Коллектив авторов – Венедикт Ерофеев и о Венедикте Ерофееве (страница 14)
«принятыми процентами» оказываются 15 процентов (по консультации с людьми, которые не год один используют вот такие услуги)[316].
Еще одно уточнение. Вы напрасно о даче, деде, etc. Мне единственно нужно: крохотный домик шириной в мою длину и длиной в мою ширину с махоньким же участком для цветоводств и земледелий. Если мы сообща наскребем для этого средств, я буду благодарен безмерно[317]. Когда у меня есть кусок земли, я даже и в <спирт(?)>ном не нуждаюсь.
И последнее: наш адрес Флотская, 17, 78. Никаких посредничеств.
Дорогой Венедикт!

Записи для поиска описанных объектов
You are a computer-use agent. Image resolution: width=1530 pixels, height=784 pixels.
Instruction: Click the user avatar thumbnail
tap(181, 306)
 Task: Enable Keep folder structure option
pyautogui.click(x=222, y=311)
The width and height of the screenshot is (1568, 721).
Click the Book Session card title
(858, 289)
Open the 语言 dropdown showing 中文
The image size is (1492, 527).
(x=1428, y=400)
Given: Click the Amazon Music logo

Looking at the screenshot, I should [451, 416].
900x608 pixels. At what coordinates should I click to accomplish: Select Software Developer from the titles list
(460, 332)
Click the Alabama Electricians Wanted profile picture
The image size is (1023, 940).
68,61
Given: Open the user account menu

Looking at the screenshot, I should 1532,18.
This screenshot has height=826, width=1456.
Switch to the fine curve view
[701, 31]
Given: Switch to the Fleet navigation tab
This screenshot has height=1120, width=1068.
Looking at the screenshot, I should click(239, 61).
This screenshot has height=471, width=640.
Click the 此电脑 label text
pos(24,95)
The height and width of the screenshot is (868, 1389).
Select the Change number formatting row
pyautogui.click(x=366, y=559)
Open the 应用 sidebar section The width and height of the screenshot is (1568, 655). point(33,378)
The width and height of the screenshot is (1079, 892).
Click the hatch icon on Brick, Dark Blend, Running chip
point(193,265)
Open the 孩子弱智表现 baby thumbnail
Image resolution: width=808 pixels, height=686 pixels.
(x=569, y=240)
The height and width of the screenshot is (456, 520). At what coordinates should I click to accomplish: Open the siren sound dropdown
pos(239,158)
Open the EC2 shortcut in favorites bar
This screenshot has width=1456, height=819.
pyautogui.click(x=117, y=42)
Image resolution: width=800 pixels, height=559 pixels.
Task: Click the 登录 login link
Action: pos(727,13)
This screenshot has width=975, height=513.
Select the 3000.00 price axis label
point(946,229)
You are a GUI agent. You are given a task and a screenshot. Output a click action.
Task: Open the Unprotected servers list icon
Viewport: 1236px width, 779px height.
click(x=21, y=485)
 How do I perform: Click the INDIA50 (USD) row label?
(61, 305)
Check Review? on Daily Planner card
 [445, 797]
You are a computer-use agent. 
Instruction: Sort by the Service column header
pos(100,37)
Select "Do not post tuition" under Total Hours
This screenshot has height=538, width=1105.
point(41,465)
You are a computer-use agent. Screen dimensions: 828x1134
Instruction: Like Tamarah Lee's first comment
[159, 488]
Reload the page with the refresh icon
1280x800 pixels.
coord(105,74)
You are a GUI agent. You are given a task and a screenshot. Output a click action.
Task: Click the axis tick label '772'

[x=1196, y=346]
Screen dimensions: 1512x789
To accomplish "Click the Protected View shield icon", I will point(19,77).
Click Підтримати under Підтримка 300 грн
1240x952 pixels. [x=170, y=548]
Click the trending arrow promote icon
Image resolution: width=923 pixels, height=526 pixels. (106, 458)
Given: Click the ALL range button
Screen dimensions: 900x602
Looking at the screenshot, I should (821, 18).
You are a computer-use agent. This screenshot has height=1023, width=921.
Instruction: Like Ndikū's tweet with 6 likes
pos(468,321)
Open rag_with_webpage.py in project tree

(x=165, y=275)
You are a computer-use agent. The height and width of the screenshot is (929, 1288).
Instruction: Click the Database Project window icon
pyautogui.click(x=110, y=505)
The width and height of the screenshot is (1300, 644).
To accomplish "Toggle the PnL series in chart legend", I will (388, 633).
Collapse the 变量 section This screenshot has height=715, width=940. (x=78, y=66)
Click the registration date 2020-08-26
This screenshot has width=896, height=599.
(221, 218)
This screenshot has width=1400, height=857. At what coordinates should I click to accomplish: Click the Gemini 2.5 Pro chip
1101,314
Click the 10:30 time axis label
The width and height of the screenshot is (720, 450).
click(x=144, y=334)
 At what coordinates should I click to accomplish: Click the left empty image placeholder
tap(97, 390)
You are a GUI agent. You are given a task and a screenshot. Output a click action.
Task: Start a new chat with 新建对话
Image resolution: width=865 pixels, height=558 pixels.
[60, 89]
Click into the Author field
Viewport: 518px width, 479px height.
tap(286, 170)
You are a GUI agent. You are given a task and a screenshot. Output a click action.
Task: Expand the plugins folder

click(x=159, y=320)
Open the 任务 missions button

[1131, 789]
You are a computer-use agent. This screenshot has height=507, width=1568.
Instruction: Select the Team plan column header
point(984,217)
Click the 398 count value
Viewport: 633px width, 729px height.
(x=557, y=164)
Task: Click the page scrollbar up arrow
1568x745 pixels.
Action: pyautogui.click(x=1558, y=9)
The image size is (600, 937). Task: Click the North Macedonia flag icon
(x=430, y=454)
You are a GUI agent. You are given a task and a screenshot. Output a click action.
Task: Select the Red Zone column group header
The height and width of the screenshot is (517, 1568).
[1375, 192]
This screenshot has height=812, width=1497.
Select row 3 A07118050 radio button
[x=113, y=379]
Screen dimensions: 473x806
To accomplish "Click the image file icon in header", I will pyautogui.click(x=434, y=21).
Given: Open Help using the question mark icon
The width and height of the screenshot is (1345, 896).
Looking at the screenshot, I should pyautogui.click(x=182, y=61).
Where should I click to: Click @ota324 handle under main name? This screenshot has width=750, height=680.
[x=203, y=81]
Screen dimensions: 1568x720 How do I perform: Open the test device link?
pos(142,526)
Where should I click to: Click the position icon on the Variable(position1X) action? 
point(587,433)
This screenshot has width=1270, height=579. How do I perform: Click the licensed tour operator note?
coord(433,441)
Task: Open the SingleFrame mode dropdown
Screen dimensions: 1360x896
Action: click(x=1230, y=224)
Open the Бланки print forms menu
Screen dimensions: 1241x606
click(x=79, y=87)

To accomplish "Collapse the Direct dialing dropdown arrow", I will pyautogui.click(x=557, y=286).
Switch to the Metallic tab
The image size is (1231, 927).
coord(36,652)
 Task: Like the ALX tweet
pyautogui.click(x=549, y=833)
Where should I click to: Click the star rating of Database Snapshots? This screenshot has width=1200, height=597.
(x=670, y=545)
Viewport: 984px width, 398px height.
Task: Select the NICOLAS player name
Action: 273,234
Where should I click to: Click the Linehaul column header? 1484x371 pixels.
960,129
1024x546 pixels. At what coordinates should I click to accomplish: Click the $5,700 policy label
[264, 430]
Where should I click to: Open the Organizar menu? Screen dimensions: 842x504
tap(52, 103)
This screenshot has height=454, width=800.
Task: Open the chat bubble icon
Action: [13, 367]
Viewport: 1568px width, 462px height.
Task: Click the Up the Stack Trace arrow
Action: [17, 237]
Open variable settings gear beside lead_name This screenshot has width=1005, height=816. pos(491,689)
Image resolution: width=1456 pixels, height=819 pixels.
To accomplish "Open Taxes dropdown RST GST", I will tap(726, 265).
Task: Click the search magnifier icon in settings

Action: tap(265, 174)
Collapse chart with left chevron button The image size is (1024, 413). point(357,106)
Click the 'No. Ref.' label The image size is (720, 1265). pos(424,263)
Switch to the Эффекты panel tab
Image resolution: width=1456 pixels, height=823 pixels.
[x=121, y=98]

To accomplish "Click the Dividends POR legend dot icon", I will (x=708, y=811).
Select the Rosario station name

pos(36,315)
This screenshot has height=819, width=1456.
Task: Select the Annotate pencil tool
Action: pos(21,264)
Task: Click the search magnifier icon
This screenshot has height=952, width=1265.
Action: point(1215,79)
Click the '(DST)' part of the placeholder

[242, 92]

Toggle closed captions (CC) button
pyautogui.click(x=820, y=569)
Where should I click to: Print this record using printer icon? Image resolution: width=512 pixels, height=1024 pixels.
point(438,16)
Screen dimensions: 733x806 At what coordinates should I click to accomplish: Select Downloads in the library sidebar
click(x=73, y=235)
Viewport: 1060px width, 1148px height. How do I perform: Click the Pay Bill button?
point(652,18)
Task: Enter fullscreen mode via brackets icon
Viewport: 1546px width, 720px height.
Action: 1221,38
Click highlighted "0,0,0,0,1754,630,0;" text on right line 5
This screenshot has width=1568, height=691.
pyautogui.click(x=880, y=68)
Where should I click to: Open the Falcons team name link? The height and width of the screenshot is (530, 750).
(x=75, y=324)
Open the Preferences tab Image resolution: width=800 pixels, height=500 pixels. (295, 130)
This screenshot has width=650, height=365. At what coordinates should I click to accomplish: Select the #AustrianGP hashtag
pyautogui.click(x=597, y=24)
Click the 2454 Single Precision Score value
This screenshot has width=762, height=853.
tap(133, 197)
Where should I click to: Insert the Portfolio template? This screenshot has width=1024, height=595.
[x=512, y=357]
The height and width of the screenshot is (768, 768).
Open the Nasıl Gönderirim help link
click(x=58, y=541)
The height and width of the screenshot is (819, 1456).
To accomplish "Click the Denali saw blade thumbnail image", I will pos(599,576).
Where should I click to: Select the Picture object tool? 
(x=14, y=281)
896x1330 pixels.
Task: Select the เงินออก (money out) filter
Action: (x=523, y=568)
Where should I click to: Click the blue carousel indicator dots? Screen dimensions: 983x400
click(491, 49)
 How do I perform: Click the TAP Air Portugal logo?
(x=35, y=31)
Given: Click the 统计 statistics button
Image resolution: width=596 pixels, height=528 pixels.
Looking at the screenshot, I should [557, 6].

Задания:
• a. Выпишите без изменений часть отрывка, которая начинается со слов «Коллектив авторов –» и заканчивается словами «вот такие услуги)[316].».
• b. Повторите без изменений записи с самой первой строки по строку, содержащую «pyautogui.click(x=222, y=311)», включительно.

Ответы по заданиям:
• a.
Коллектив авторов – Венедикт Ерофеев и о Венедикте Ерофееве (страница 14)
«принятыми процентами» оказываются 15 процентов (по консультации с людьми, которые не год один используют вот такие услуги)[316].

• b.
You are a computer-use agent. Image resolution: width=1530 pixels, height=784 pixels.
Instruction: Click the user avatar thumbnail
tap(181, 306)
 Task: Enable Keep folder structure option
pyautogui.click(x=222, y=311)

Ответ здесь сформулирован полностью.